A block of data
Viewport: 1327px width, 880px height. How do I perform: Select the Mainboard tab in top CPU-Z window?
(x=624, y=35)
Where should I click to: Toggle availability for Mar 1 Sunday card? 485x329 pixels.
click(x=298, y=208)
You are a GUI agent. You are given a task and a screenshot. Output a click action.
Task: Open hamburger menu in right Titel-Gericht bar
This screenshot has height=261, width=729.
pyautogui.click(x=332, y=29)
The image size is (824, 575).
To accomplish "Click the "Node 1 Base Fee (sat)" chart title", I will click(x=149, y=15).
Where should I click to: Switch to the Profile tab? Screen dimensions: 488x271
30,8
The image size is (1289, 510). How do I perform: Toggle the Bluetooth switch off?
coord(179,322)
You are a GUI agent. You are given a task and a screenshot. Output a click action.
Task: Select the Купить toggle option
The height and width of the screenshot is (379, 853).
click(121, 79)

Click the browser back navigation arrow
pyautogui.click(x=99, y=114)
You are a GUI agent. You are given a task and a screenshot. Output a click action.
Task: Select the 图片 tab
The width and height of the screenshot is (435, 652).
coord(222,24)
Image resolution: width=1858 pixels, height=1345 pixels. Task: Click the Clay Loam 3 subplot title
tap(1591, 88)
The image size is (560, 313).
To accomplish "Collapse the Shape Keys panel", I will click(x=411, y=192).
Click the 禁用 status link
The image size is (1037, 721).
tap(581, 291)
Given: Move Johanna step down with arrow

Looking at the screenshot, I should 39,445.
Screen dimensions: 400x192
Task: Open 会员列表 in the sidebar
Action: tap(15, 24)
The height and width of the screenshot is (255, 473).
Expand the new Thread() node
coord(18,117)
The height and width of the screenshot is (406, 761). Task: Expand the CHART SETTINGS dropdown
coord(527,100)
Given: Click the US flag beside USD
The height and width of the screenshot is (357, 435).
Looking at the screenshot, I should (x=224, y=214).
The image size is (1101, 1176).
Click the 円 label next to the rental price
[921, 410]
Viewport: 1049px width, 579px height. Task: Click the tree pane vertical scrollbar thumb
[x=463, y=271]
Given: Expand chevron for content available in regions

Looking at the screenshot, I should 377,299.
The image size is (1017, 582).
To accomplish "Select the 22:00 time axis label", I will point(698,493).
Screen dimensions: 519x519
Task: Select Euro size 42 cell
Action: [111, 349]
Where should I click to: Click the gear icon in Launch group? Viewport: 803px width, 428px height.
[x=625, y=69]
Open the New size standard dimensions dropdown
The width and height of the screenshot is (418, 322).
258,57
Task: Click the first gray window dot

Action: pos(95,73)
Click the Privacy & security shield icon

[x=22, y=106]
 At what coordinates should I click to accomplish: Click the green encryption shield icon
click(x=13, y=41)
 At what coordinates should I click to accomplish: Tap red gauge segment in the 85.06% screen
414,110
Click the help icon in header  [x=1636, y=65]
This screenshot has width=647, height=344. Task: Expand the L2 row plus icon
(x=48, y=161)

* Your goal: Copy the stretch from the line containing "Open the New" through the end of the material, requests included, and scale every coordinate in the answers by 1.35, rounding each result to a whole number with halves rounded up. Give only that stretch.

* Response below:
Open the New size standard dimensions dropdown
The width and height of the screenshot is (418, 322).
348,77
Task: Click the first gray window dot

Action: pos(128,99)
Click the Privacy & security shield icon

[x=30, y=143]
 At what coordinates should I click to accomplish: Click the green encryption shield icon
click(x=18, y=55)
 At what coordinates should I click to accomplish: Tap red gauge segment in the 85.06% screen
559,149
Click the help icon in header  [x=2209, y=88]
This screenshot has width=647, height=344. Task: Expand the L2 row plus icon
(x=65, y=217)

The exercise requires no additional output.